The verifier computes c = Hash(U || M) and accepts iff g^s = U / Y^c.

This works because LHS = g^s = g^(r - cx) = g^r / (g^x)^c = RHS.

### Schnorr Signature Verification

Given the signature (c, s), we perform the “reverse” of the identification in some sense.

Recall that the verifier of the identification scheme computes c from U using Hash and then verifies some condition.

The verifier of the signature scheme instead computes U from c using the condition and then verifies Hash.

In other words, the verifier first computes U = g^s * Y^c and accepts if c = Hash(U || M).

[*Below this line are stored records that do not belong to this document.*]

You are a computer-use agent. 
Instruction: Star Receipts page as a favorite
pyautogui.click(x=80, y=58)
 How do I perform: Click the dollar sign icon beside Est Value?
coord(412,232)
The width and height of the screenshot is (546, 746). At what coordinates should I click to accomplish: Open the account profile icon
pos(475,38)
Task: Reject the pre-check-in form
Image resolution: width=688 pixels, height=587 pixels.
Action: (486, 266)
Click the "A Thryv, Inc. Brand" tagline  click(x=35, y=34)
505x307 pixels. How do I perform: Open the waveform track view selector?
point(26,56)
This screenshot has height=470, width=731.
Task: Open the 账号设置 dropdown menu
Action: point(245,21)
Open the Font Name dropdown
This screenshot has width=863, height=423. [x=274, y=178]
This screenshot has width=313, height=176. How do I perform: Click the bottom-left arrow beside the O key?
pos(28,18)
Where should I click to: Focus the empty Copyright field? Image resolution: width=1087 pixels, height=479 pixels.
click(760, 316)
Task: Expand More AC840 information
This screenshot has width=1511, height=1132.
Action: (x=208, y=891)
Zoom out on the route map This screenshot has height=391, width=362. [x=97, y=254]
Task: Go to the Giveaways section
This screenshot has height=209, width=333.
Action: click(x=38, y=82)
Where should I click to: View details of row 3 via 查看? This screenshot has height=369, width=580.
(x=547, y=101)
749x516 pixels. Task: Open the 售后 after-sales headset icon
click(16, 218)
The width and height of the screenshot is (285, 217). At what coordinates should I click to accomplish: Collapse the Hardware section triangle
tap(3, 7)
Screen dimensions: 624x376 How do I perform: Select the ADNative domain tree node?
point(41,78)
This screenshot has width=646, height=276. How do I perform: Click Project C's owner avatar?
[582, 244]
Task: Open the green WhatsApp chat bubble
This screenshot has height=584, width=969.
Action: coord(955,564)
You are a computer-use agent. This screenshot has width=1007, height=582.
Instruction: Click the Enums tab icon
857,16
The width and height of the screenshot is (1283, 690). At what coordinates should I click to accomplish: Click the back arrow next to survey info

## Verification in ErgoScript

We use the following setup in our example:

1. The public key Y is provided as a `GroupElement` in R4.
2. The message M is provided as a `Coll[Byte]` in R5.
3. The value c of the signature is provided as a `Coll[Byte]` (for convenience) in context variable 0.
4. The value s of the signature is provided as a `BigInt` in context variable 1.
5. The hash function is Sha256.

The following is the script.

``````{
// Checking Schnorr signature in a script
val g: GroupElement = groupGenerator

// Public key for a signature
val Y = SELF.R4[GroupElement].get

// Message to sign
val M = SELF.R5[Coll[Byte]].get

// c of signature in (c, s)
val cBytes = getVar[Coll[Byte]](0).get
val c = byteArrayToBigInt(cBytes)

// s of signature in (c, s)
val s = getVar[BigInt](1).get

val U = g.exp(s).multiply(Y.exp(c)).getEncoded // as a byte array

sigmaProp(cBytes == sha256(U ++ M))
}
``````

The complete process of signature generation off-chain and verification on-chain is explained in this test.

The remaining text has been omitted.